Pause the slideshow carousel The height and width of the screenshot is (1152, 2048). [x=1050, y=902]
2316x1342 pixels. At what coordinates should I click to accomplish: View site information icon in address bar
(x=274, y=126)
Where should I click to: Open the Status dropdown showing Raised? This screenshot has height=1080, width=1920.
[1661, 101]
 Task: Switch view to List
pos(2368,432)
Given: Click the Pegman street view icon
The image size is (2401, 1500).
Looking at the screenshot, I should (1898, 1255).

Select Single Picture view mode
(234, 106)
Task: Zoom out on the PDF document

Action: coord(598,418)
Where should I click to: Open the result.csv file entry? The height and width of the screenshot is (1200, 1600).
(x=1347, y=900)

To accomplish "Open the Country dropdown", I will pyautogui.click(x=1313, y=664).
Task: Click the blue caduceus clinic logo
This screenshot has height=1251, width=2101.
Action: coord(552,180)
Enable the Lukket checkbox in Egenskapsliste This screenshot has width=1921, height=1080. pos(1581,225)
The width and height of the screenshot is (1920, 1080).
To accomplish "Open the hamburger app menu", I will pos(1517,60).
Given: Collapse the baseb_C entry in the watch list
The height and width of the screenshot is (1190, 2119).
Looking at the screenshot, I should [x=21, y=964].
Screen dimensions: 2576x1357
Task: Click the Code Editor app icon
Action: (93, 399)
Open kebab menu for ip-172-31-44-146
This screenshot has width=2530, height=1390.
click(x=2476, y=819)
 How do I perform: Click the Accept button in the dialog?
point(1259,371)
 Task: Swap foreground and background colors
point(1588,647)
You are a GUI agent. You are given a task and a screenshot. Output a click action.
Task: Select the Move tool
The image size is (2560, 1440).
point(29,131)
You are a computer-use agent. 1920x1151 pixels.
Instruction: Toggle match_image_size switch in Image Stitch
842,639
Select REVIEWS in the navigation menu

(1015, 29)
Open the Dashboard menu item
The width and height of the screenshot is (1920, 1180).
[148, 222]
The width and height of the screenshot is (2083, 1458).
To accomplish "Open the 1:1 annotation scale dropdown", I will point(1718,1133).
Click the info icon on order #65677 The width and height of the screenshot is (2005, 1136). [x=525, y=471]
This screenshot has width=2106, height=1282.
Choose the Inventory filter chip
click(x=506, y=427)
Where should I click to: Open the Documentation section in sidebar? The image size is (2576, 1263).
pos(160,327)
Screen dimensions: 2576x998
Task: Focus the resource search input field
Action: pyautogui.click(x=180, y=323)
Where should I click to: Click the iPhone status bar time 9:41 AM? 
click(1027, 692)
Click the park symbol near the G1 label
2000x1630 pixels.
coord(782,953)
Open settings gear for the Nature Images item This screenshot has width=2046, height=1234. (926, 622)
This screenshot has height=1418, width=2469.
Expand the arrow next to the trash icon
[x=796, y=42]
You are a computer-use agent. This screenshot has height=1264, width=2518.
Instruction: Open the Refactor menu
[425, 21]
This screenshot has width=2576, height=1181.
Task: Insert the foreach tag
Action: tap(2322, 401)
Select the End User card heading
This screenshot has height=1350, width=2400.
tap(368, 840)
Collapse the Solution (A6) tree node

WHAT YOU SHOULD DO | All lines from the one containing "Instruction: Open the Refactor menu" through the end of the data, and no others, are to be given again word for word.

SOLUTION |
Instruction: Open the Refactor menu
[425, 21]
This screenshot has width=2576, height=1181.
Task: Insert the foreach tag
Action: tap(2322, 401)
Select the End User card heading
This screenshot has height=1350, width=2400.
tap(368, 840)
Collapse the Solution (A6) tree node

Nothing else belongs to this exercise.